Prefiro os Dez Mandamentos de Cecil B. DeMille

Charlton Heston naquela que é a melhor versão da história do patriarca hebreu...

Charlton Heston naquela que é a melhor versão da história do patriarca hebreu…

Está todo mundo consternado com a nova sensação da televisão brasileira, a versão de os Dez mandamentos, da Record. Eu vi algumas cenas e não fiquei nem um pouco impressionado. Para falar a verdade, nem fez cócegas no meu entusiasmo. Fico impressionado com a falta de informação das pessoas e o deslumbramento fácil das massas ignaras. O que poucos notam é que a “grande produção” farofa da emissora de Edir Macedo não passa de mera manipulação para pegar o espectador humilde, simplório e ignorante. O mesmo tipo de que se emociona com a pieguice e grosseria dos cultos shows que acontecem pelos tempos mundo afora. Eu não caio nessa lorota.

Desculpe, mas sou saudosista de uma época que não vivi, enfim, nostálgico de um período que não pertenci, e os Dez Mandamentos de Cecil B. DeMille, o clássico dos anos 50 imortalizado por astros como Charlton Heston (Moisés) e Yul Brynner (Ramsés), ainda é a melhor versão dessa história, passados quase 60 anos. E com um detalhe importante. Tirando a parte da travessia do Mar Vermelho, tudo feito no muque, ou seja, sem truque de imagens.
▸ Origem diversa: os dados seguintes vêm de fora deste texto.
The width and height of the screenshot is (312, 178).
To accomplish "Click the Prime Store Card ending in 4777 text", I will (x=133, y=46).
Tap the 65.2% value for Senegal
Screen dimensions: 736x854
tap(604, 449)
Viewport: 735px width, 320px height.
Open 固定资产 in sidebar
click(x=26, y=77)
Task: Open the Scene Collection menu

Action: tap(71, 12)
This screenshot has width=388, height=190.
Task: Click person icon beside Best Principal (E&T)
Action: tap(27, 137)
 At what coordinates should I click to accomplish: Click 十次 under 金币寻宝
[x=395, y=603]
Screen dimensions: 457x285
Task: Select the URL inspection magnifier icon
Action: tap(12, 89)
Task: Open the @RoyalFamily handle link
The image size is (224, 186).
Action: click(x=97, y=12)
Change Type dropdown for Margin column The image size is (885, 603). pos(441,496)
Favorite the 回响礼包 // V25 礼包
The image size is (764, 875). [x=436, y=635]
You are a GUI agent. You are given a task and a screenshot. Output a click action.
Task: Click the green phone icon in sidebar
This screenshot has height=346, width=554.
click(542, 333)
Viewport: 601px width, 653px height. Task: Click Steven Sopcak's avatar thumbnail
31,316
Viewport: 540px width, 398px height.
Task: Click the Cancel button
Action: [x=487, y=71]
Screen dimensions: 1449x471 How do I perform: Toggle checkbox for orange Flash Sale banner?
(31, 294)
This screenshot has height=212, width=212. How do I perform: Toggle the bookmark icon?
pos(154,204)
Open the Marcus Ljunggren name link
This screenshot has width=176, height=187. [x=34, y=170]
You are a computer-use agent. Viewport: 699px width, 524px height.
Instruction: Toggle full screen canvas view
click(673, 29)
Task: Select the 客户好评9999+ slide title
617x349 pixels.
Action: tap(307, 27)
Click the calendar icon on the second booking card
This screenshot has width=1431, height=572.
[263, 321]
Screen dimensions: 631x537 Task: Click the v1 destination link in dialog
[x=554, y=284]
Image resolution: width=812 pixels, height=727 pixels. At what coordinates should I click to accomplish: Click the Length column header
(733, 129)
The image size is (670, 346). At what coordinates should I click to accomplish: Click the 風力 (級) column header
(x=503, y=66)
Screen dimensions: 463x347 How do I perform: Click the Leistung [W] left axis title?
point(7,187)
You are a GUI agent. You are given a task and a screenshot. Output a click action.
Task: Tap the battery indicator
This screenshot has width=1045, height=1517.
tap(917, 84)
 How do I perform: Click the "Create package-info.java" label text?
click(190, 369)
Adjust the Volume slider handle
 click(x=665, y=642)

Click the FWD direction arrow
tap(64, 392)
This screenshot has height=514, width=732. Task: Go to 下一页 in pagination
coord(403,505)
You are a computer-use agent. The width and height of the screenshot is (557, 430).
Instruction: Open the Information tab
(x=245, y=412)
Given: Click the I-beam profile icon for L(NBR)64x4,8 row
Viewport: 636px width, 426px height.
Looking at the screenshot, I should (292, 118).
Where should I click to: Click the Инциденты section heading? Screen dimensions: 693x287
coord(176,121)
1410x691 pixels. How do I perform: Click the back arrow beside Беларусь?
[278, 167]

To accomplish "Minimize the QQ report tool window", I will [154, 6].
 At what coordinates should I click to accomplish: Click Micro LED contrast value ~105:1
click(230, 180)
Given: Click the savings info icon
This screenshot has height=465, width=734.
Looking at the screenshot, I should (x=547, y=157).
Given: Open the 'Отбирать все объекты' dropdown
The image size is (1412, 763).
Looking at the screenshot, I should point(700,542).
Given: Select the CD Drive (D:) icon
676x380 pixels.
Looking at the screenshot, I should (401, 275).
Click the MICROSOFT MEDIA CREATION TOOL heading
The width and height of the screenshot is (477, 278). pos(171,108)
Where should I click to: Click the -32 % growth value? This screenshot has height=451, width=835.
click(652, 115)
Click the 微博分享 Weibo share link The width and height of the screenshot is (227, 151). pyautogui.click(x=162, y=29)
Uma das maiores produções de todos os tempos, o filme levou cinco anos para ser feito, mobilizando milhares de figurantes e cenários suntuosos. Para se ter ideia da megalomania do projeto, o roteiro tinha mais de 300 páginas, algo inédito para época. Setenta tinham diáolgos e 1200 storyboards foram desenhados para dar ação a história do homem que libertou o povo de deus do jugo egípcio.

Então com 75 anos, não era a primeira vez que Cecil B. DeMille filmava a história da travessia do Mar Vermelho. Uma versão pioneira por ele foi realizada em 1923. Mas agora o diretor e produtor queria eternizar sua trajetória em Hollywood com a maior produção de todos os tempos. E para que essa meta fosse conquistada, não mediu esforços. Só no Egito a equipe passou dez meses. Estúdios gigantescos da Paramount foram mobilizados para que os suntuosos cenários ganhassem vida. Cenas no sagrado Monte Sinai foram filmadas.

A escolha do ator que iria interpretar o personagem não foi difícil. Depois de ter trabalhado com Charlton Heston em O maior espetáculo da Terra (1952), DeMille lhe deu o papel do patriarca hebreu após ver a estátua de Michelangelo num museu de Roma. “Ele achou que o Moisés de Michelangelo tinha a minha cara”, lembraria Heston, anos depois.

A voz de Deus também foi feita pelo ator, depois de uma visita a um dos templos cristãos mais antigos localizado em Israel. “Eu comentei com o Sr. DeMille que se alguém chegasse a falar com Deus era algo que vinha de dentro”, comentou o ator. “Felizmente o rabino do templo concordou e foi assim que também fiz a voz de Deus”, recordaria orgulhoso.

Até 1963, com a realização de Cleópatra, com Liz Taylor no papel-título, Os Dez Mandamentos ostentava o título de filme mais caro de todos os tempos, perdendo o posto para a história da rainha do Egito. Mas Cleópatra não foi um sucesso na época e por um triz não teve a produção abortada, quase levando os estúdios Fox à falência. Os Dez Mandamentos foi um sucesso do começo ao fim.  E como Cecil B. DeMille comentaria entre os seus atores. Será um filme que os seus netos poderão assistir algum dia.